Locate each line below that includes "value" and reproduce it.

────────────────

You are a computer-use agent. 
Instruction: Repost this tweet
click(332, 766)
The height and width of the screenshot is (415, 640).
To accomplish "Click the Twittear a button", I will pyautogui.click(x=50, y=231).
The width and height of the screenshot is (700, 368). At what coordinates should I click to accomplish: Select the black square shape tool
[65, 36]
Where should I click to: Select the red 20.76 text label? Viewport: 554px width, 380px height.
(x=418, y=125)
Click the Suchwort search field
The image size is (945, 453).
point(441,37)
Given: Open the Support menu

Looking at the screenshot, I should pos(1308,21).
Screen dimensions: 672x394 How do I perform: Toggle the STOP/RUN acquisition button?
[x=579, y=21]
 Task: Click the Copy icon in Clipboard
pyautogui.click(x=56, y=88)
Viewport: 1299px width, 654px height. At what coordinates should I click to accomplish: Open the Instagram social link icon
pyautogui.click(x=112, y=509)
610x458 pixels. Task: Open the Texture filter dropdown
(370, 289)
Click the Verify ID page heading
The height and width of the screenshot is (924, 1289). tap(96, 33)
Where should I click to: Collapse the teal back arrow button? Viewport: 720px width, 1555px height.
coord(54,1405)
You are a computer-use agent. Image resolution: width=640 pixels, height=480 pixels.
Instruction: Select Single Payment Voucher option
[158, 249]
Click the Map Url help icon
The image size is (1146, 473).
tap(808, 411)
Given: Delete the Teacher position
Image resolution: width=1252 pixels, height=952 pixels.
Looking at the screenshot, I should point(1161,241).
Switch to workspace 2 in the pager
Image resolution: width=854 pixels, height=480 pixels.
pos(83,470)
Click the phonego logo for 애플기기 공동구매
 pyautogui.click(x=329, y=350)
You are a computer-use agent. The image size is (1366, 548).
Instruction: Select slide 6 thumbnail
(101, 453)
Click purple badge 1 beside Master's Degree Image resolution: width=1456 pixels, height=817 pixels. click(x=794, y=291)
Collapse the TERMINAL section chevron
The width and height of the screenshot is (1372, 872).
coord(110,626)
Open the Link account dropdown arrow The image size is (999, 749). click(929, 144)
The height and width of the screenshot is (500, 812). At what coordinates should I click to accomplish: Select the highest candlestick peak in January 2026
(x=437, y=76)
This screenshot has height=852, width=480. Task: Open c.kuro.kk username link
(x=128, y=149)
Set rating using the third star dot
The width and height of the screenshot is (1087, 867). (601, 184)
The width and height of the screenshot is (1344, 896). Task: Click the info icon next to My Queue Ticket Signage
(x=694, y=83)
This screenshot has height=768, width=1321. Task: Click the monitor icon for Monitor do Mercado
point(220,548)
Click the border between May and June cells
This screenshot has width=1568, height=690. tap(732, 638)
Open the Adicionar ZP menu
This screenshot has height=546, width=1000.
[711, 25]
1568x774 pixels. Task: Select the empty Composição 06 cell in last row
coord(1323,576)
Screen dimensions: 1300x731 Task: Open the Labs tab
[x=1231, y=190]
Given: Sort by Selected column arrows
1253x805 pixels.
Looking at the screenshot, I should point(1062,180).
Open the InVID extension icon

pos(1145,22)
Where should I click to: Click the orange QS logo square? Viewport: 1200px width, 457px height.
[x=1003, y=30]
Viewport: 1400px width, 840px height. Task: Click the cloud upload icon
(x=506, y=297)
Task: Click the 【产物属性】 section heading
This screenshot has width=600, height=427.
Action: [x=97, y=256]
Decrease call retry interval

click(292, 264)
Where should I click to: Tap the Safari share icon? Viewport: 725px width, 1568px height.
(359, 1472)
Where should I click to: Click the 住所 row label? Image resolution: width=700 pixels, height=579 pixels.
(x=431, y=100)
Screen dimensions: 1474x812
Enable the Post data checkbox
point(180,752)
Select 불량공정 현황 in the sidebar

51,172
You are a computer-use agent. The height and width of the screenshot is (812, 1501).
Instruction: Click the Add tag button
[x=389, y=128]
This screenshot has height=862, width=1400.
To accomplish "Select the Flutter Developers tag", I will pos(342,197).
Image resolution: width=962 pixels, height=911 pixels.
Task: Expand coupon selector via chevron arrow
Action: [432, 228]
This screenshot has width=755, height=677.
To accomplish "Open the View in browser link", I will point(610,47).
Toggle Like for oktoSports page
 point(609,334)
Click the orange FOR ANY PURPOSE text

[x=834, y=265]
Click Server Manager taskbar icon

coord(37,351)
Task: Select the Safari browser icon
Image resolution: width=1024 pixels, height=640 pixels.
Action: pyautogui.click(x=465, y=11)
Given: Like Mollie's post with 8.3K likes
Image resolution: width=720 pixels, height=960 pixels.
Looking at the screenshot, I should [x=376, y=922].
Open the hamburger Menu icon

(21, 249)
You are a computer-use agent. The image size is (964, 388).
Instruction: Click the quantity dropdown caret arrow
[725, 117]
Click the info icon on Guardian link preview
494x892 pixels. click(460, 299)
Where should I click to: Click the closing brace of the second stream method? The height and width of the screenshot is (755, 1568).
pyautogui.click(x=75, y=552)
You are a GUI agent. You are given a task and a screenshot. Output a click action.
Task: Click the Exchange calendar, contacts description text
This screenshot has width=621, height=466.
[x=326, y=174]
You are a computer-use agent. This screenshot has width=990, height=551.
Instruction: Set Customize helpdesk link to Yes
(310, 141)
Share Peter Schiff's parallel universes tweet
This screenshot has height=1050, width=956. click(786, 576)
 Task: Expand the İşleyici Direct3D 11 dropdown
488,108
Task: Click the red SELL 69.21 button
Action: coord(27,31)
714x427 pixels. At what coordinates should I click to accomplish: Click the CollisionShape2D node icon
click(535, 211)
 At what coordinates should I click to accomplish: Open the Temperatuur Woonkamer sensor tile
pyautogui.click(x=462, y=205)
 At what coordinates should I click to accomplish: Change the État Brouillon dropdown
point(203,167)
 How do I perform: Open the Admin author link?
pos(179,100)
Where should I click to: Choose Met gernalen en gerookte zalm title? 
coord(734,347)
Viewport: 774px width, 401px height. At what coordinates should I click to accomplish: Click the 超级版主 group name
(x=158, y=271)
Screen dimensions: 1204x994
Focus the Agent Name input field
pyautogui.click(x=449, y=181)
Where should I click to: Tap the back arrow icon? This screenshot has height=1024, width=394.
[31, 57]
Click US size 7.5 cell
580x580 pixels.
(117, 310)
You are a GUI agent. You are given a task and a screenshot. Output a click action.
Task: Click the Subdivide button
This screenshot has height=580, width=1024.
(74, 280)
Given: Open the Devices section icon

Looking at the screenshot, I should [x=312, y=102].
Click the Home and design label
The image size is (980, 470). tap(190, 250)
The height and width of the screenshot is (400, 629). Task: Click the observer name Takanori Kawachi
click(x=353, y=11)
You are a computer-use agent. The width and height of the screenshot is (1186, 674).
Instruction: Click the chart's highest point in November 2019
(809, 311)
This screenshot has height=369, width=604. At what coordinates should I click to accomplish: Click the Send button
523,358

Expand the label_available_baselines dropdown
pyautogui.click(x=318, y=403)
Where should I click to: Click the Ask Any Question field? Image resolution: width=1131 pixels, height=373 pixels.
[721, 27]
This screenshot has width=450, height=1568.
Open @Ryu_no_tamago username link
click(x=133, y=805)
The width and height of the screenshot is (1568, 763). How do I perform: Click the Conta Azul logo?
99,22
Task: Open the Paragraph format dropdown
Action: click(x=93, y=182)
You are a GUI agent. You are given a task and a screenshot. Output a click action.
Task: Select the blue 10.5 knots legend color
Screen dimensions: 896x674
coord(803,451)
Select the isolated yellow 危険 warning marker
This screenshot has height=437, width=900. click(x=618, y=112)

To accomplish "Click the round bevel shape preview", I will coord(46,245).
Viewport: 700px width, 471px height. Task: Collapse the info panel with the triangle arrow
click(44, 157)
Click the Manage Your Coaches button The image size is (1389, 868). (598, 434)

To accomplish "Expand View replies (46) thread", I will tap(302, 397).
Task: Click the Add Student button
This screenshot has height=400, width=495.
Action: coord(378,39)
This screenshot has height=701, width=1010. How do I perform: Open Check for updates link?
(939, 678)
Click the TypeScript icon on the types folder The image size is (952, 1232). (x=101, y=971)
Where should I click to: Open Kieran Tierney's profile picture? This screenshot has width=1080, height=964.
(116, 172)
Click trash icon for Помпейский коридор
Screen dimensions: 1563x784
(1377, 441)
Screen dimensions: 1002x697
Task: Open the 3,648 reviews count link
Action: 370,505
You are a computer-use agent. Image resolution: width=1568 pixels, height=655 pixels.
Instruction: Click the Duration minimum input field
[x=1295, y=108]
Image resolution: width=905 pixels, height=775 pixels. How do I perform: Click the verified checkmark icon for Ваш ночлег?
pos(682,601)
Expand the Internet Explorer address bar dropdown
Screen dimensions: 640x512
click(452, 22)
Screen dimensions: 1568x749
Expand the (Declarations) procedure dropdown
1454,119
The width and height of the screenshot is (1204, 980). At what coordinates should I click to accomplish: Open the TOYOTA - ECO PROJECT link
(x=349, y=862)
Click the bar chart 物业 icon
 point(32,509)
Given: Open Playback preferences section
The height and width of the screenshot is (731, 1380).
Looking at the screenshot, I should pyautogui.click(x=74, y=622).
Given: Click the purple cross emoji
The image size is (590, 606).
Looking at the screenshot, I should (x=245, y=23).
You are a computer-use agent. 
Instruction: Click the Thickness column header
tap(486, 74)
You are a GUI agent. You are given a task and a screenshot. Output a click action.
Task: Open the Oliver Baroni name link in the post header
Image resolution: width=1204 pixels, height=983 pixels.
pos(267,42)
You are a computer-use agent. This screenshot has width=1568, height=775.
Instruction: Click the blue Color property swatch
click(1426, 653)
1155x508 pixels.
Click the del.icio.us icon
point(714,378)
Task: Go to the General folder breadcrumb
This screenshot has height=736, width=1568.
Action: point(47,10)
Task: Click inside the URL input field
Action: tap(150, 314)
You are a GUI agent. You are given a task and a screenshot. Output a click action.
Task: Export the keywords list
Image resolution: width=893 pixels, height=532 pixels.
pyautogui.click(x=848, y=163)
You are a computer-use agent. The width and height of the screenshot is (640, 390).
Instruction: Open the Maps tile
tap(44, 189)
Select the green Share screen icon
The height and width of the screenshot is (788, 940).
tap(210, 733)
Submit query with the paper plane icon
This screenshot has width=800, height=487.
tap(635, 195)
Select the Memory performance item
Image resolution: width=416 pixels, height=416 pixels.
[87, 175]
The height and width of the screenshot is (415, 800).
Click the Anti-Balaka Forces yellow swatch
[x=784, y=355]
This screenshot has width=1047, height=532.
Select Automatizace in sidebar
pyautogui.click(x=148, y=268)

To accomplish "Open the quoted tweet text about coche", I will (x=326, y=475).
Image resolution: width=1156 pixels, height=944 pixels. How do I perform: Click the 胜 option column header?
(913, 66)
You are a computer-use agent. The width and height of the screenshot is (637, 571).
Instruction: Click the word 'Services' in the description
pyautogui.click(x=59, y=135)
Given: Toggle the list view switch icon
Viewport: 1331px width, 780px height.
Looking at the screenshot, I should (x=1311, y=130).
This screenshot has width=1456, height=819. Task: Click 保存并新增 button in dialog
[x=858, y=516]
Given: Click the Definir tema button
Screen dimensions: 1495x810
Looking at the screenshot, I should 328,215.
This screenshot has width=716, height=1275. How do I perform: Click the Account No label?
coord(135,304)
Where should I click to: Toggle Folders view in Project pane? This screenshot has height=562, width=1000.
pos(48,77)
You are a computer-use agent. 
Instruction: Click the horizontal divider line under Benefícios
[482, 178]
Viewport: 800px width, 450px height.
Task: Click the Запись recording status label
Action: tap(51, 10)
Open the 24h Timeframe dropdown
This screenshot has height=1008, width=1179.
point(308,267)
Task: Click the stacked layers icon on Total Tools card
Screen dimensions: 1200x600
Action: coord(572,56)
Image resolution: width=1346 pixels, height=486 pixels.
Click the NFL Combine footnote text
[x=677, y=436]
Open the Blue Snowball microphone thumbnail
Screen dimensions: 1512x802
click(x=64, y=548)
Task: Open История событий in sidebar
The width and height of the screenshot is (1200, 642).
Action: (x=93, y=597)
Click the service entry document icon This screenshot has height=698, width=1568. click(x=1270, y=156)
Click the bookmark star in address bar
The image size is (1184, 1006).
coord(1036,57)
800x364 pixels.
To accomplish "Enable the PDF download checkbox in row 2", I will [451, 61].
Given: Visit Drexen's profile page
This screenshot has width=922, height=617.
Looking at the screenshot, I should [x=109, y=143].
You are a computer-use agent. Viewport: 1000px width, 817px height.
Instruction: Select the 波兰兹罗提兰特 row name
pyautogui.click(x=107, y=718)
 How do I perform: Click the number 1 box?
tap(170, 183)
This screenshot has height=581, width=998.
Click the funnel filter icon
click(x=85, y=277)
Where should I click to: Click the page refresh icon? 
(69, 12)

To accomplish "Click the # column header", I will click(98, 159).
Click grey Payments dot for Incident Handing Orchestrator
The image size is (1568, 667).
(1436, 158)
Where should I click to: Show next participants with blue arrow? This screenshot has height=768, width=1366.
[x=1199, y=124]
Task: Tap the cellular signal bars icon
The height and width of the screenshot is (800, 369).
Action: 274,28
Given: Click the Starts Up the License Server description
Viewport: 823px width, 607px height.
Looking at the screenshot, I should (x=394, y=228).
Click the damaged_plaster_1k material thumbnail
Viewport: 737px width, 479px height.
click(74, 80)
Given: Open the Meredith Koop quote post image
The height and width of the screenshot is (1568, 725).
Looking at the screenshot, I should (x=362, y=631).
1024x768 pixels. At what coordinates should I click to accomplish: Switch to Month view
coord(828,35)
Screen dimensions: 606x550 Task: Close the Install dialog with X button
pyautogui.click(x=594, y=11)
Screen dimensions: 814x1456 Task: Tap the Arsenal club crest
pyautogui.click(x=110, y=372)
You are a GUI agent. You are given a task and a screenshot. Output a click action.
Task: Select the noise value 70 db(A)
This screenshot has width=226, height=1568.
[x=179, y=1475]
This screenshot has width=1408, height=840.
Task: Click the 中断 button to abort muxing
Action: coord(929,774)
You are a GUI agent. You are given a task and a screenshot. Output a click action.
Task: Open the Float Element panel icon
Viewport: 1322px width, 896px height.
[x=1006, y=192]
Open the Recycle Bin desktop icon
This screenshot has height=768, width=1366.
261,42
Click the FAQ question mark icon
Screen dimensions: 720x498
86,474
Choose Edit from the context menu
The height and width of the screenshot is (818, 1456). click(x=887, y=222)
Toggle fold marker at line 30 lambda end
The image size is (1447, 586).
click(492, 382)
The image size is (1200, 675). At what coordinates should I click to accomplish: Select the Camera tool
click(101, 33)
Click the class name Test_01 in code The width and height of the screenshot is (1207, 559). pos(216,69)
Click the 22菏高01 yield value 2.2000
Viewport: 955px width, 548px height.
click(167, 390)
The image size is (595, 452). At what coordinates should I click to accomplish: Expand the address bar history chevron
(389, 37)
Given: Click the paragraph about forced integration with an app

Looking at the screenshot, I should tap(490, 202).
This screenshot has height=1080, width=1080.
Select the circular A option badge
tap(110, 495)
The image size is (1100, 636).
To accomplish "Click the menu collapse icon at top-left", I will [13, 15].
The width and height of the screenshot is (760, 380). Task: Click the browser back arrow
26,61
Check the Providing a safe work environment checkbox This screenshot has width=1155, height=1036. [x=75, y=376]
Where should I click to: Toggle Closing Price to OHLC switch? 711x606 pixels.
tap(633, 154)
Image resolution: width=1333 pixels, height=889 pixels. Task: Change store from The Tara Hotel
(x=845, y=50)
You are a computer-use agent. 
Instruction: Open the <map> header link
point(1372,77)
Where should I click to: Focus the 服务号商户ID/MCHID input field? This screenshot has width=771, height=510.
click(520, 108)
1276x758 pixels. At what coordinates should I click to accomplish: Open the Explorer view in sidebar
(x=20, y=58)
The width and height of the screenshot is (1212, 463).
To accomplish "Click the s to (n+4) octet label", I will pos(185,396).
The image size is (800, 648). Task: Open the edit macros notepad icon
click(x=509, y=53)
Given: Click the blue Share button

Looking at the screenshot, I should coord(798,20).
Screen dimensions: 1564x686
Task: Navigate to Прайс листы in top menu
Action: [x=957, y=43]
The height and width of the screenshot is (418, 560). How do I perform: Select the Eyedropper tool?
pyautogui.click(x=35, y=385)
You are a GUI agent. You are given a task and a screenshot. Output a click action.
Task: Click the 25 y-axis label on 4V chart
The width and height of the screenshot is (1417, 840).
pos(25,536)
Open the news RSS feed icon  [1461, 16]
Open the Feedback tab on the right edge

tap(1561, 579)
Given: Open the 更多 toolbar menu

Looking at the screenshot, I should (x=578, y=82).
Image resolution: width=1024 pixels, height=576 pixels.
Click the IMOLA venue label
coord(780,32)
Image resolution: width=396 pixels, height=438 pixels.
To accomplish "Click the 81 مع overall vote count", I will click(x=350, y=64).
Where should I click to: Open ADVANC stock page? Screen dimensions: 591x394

────────────────

**Exercise result:**
Task: Select the noise value 70 db(A)
Click the 22菏高01 yield value 2.2000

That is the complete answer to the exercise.